::: RECORDS SUPPLIED :::

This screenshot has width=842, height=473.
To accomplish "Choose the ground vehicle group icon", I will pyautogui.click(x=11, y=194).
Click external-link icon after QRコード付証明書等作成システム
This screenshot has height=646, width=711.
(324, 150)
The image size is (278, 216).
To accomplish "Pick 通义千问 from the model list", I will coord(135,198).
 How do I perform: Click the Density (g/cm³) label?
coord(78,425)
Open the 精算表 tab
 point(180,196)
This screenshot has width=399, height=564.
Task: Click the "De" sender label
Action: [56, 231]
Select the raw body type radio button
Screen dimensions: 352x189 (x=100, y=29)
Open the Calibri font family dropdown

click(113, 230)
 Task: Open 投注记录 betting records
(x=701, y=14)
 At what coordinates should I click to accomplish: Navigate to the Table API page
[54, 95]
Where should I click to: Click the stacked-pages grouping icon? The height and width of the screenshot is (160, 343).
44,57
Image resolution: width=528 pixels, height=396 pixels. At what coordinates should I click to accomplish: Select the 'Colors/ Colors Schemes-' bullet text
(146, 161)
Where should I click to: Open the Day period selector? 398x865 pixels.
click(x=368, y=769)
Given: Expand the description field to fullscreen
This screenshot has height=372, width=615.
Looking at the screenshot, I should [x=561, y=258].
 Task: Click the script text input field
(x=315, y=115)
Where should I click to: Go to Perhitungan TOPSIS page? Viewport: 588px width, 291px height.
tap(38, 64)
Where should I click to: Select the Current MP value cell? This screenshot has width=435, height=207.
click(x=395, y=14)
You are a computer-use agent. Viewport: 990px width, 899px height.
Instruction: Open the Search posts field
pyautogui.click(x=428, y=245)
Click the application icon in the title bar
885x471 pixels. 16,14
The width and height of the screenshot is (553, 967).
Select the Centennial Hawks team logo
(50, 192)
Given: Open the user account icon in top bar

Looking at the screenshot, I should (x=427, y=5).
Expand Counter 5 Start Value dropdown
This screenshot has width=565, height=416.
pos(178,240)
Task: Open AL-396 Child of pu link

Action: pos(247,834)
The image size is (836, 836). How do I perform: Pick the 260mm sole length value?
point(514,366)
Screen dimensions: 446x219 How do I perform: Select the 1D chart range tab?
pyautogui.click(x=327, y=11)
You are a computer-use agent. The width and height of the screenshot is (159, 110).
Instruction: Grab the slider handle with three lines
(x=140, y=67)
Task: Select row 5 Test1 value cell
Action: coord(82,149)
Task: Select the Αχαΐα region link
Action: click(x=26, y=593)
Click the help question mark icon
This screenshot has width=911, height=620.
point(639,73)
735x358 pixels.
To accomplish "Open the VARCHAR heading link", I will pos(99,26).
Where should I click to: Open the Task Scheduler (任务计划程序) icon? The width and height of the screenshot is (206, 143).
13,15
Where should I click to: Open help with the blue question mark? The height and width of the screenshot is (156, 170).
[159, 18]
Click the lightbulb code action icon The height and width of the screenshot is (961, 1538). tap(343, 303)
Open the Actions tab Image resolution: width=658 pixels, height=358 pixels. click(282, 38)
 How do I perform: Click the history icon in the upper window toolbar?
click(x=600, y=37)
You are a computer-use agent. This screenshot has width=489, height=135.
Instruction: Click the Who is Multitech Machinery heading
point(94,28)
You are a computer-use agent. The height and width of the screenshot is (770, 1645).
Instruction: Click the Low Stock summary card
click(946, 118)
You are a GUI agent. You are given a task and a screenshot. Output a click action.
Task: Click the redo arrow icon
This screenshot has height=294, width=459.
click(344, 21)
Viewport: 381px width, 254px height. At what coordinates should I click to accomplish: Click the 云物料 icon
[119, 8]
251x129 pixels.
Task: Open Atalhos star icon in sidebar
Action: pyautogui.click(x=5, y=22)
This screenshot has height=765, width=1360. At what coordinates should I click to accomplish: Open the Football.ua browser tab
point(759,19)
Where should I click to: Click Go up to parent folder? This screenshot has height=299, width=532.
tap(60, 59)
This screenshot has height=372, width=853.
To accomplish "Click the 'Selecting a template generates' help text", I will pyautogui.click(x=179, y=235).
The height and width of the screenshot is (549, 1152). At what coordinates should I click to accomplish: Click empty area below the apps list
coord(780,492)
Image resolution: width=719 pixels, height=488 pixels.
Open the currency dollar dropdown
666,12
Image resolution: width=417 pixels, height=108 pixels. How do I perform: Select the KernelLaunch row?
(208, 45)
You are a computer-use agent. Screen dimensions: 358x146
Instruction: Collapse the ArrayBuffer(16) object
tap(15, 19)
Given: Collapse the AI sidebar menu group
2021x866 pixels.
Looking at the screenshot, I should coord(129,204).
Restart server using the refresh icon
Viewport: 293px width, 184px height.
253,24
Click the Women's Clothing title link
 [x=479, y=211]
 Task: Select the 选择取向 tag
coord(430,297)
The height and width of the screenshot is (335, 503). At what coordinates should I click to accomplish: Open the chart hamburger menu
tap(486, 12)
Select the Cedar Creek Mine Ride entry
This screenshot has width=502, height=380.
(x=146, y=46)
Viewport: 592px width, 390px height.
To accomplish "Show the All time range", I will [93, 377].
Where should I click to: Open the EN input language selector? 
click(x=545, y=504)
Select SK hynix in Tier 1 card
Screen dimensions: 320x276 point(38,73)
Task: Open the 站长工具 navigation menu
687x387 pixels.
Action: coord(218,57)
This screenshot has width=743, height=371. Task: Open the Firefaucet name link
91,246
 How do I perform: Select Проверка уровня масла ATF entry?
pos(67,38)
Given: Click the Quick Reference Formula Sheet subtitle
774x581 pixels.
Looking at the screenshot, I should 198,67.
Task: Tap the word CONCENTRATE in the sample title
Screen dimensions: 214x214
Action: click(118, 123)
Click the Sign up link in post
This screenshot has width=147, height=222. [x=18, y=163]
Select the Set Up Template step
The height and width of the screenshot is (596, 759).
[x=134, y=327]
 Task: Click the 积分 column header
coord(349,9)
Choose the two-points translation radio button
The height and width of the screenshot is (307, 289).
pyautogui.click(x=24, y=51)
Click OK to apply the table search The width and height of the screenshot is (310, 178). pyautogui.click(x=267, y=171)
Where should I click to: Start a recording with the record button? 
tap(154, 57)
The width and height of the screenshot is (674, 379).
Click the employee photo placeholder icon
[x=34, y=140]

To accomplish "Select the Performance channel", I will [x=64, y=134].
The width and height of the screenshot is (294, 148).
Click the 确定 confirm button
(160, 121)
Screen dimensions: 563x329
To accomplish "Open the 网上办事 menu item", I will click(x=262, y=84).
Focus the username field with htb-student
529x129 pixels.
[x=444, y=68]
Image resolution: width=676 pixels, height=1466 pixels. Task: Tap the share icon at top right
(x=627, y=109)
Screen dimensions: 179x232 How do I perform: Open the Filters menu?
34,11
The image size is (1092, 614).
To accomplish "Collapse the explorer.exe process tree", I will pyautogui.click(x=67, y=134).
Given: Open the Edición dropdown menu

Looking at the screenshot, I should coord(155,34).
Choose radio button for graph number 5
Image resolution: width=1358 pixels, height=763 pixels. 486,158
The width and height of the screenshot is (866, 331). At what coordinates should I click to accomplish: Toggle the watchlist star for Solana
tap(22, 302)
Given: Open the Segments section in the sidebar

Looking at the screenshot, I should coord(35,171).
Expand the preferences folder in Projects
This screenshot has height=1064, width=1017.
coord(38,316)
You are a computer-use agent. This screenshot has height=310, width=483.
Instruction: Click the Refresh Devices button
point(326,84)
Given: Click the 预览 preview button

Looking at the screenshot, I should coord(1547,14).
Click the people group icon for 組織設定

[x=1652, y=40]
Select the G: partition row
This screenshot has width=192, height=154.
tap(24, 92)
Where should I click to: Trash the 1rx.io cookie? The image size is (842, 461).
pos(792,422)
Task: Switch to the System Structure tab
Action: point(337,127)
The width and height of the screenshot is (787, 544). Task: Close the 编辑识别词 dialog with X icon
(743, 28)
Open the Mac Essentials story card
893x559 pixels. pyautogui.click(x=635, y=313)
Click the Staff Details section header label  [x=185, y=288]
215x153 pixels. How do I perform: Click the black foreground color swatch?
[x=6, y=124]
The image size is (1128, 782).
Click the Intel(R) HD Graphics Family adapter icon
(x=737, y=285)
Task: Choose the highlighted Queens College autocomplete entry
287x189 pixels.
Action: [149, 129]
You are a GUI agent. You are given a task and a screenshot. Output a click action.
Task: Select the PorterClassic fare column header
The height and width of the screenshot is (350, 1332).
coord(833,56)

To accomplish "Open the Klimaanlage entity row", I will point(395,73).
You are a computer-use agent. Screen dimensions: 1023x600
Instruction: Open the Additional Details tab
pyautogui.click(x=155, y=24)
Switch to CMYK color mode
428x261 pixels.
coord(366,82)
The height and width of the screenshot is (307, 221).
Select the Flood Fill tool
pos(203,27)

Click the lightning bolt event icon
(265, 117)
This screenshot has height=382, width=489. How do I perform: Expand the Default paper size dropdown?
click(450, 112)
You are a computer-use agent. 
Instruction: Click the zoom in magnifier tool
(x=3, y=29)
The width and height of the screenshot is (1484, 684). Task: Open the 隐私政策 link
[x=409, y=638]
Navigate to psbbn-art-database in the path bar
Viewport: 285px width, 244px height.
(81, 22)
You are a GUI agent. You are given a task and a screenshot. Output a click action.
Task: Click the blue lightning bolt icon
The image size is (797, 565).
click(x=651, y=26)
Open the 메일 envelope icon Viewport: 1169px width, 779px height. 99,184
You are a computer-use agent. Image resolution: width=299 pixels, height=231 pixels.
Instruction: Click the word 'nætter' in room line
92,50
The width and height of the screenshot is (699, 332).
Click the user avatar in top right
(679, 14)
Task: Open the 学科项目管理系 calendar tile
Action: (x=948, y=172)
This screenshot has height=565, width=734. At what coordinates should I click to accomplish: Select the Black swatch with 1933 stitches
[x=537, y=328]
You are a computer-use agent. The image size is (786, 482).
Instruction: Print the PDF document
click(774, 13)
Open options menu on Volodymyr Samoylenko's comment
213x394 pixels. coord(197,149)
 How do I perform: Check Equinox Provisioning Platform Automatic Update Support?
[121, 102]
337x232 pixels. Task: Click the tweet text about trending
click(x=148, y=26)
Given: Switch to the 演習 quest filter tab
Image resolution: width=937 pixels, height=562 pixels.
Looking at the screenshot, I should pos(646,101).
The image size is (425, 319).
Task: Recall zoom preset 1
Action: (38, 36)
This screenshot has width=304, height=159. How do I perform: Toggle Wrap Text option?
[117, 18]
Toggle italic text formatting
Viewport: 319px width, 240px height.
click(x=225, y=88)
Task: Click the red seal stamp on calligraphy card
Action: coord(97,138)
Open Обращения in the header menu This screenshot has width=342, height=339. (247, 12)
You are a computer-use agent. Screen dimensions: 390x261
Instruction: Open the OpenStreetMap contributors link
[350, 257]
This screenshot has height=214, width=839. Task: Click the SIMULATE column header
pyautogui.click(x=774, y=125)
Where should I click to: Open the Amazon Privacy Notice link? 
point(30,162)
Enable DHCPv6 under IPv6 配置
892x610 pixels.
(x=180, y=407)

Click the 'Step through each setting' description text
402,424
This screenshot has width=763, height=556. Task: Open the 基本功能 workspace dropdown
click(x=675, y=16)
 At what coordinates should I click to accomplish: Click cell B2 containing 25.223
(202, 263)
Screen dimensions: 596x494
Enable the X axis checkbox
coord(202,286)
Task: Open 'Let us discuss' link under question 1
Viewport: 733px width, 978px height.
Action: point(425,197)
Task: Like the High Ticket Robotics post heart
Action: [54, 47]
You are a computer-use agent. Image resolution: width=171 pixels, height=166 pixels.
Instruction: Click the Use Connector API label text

:::

EXERCISE DETAILS:
When you find a line in the records that contains the word "computer", copy it.

TASK RESPONSE:
You are a computer-use agent. Viewport: 990px width, 899px height.
You are a computer-use agent. The width and height of the screenshot is (159, 110).
You are a computer-use agent. This screenshot has width=489, height=135.
You are a computer-use agent. The height and width of the screenshot is (770, 1645).
You are a computer-use agent. Screen dimensions: 358x146
You are a computer-use agent. This screenshot has height=310, width=483.
You are a computer-use agent. Screen dimensions: 1023x600
You are a computer-use agent. 
You are a computer-use agent. Image resolution: width=299 pixels, height=231 pixels.
You are a computer-use agent. The image size is (786, 482).
You are a computer-use agent. Screen dimensions: 390x261
You are a computer-use agent. Image resolution: width=171 pixels, height=166 pixels.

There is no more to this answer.